MOODY'S DOWNGRADES THE CITY OF WAUKEGAN'S (IL) UNDERLYING GO RATING TO A2 FROM A1 AND REMOVES THE NEGATIVE OUTLOOK

22 Jun 2011

A2 RATING APPLIES TO $100.2 MILLION IN OUTSTANDING GO DEBT

Municipality
IL

Opinion

NEW YORK, Jun 22, 2011 -- Moody's Investors Service has downgraded to A2 from A1 the underlying rating on the City of Waukegan's (IL) general obligation unlimited tax debt. The A2 rating applies to $100.2 million of outstanding general obligation debt.

SUMMARY RATINGS RATIONALE

The outstanding bonds are secured by the city's general obligation unlimited tax pledge. The downgrade to the A2 rating reflects the city's narrowed General Fund reserves; pressured financial operations with significant amounts of underfunded liabilities; a sizable tax base located between Chicago (rated Aa3/stable) and Milwaukee (Aa1/negative); and above average debt burden.

STRENGTHS

- Revenue generating flexibility afforded by Illinois Home Rule status

- Available access to additional employment centers in the Chicago and Milwaukee metro areas

CHALLENGES

- Narrow General Fund reserve levels pressured by negative variances between revenues and expenditures

- Continual reliance on unrestricted reserves from Enterprise Funds to balance operations

- Significantly underfunded liabilities in police and fire pensions, and Safety and Risk Management Fund

Detailed Credit Discussion

PRESSURED FINANCIAL OPERATIONS DESPITE ADDITIONAL FLEXIBILITY DERIVED FROM HOME RULE STATUS

We expect the city to remain fiscally pressured, despite recent and ongoing expenditure reductions and the revenue raising flexibility provided to Illinois home rule communities. The recent deterioration of the city's financial position has come primarily from negative variances in economically sensitive revenues during the economic downturn, expenditure levels which were not in line with those revenues, and the failure of management to apply the correct accounting standards to some of the city's sizable liabilities. While we believe that management has implemented adjustments to address the expenditure and accounting issues, it is still unclear how the city will respond to stagnating revenues as the broader economy continues to recover.

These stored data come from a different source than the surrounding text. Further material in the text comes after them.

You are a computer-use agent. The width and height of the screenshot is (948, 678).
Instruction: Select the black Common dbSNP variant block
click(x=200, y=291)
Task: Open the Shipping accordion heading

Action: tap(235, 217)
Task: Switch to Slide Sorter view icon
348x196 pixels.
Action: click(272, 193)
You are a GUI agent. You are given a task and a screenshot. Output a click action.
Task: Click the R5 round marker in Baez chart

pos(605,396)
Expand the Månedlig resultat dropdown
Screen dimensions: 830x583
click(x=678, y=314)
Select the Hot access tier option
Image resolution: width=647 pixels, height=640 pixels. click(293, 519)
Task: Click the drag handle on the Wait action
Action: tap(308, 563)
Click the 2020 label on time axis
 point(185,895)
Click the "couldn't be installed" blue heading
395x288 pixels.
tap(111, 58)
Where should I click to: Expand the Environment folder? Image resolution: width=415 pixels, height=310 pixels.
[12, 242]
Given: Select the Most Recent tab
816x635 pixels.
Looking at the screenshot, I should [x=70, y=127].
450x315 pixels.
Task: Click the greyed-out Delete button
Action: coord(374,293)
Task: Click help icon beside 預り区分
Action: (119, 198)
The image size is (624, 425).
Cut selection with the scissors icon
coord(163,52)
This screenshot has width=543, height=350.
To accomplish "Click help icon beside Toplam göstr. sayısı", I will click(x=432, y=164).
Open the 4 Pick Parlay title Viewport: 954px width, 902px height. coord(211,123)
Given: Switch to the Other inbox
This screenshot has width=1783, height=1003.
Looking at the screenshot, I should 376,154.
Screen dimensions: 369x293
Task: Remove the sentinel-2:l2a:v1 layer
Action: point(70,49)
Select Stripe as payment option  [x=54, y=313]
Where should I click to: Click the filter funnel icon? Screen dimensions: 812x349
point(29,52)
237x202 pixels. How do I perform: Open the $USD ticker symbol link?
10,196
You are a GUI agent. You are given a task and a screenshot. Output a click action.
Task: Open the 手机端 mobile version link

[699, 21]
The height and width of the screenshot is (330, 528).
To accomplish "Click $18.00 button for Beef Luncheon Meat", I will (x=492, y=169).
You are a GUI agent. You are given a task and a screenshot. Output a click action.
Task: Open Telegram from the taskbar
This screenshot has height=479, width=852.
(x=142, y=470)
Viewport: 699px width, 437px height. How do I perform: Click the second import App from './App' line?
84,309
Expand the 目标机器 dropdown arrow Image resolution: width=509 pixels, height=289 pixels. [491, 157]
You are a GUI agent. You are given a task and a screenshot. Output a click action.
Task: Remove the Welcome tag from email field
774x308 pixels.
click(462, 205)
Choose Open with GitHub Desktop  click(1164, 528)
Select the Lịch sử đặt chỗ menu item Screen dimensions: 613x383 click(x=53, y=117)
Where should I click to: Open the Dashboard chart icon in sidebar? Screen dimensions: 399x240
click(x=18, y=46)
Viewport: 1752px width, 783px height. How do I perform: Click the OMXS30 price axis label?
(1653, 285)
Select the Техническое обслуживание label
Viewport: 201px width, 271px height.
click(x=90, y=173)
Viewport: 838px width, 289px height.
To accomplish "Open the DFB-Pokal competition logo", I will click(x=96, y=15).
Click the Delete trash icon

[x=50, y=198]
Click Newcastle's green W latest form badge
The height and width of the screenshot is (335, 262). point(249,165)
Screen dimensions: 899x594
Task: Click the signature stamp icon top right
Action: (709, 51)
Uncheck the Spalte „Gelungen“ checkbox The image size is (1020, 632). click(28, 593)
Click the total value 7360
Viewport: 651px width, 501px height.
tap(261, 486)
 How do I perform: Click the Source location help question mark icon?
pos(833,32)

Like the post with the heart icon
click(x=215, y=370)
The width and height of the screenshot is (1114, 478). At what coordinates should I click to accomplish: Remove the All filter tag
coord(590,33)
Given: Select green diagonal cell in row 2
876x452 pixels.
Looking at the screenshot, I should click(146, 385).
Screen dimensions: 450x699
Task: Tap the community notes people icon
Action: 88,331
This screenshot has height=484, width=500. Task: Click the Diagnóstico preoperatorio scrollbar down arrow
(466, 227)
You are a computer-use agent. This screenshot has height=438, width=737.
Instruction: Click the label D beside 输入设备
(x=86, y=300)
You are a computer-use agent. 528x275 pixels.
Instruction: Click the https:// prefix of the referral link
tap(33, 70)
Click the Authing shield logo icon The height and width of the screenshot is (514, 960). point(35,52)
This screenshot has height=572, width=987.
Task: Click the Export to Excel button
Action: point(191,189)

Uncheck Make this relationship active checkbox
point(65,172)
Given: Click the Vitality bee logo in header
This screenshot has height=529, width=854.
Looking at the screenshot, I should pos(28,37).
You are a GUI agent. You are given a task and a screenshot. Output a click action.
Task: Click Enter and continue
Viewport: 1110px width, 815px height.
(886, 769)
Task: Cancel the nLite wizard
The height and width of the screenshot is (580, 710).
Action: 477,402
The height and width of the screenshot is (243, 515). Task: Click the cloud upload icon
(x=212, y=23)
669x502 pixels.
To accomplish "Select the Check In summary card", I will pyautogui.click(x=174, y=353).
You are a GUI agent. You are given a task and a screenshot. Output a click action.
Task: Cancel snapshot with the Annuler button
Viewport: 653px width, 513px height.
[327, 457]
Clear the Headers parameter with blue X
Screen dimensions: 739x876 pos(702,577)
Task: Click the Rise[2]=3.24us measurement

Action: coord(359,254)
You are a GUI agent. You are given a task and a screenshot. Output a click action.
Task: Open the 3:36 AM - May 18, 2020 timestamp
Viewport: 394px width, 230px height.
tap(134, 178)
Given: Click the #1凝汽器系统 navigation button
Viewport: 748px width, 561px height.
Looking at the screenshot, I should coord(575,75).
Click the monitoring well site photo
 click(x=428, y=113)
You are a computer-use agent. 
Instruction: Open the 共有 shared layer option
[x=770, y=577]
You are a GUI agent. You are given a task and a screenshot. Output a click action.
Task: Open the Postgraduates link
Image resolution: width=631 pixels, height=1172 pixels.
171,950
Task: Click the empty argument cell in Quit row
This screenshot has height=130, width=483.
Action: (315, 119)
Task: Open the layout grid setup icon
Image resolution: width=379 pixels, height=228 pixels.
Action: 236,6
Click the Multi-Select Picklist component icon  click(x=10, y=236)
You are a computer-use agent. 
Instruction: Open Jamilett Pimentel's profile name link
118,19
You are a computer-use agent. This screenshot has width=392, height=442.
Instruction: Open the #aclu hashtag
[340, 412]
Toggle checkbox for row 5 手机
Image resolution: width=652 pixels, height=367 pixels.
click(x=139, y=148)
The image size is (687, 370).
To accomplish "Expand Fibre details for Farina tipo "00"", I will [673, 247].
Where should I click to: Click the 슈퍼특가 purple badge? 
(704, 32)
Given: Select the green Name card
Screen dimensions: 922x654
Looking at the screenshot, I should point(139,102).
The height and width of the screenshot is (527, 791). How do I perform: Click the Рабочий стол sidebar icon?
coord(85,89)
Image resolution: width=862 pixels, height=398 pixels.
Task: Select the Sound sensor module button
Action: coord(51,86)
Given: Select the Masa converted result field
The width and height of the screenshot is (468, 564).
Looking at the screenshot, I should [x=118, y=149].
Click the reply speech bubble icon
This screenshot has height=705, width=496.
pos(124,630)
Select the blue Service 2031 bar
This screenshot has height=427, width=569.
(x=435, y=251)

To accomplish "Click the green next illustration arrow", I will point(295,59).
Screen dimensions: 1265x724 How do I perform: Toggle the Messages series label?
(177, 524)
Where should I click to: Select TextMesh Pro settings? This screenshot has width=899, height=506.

The city has experienced five consecutive operating deficits, deteriorating its once healthy General Fund reserves. Recently, unexpected expenses and lower than budgeted revenues have led to significantly larger General Fund deficits than anticipated by management. While management's unaudited estimates for fiscal 2009 expected a General Fund operating deficit of $675,000, audited figures depicted a more significant deficit of $4.3 million. Economically sensitive revenues experienced significant negative variations, including the city's sales tax and income tax revenues which were $1 million and $1.1 million below budget, respectively. Additionally, the city did not include police and fire department pension contributions ($2.9 and $2.4 million, respectively) in the fiscal 2009 budget which contributed to the deficit figure. The General Fund ended fiscal 2009 with a GAAP balance of $8.1 million, or a relatively healthy 13.5% of operating revenues. In fiscal 2010 management again underestimated the city's operating deficit, experiencing a $7.8 million drop in General Fund reserves. Fiscal 2010 saw similar trends as fiscal 2009 as several budgeted revenue streams underperformed and police and fire department pension contributions were once again omitted in the city's budget ($3.3 million and $2.4 million, respectively). Several revenue streams which experienced negative variances included income taxes, state and federal grants, utility taxes and fines and forfeitures which came under budget by $3.8 million, $1.2 million, $600,000 and $1.5 million, respectively. Despite the continued reliance on transfers from the city's Working Cash and Enterprise Funds, the General Fund ended fiscal 2010 with an extremely narrow GAAP balance of $105,000, or 0.2% of operating revenues. Unrestricted General Fund reserves were in a deficit position reflecting the lack of liquidity in the city's main operating fund.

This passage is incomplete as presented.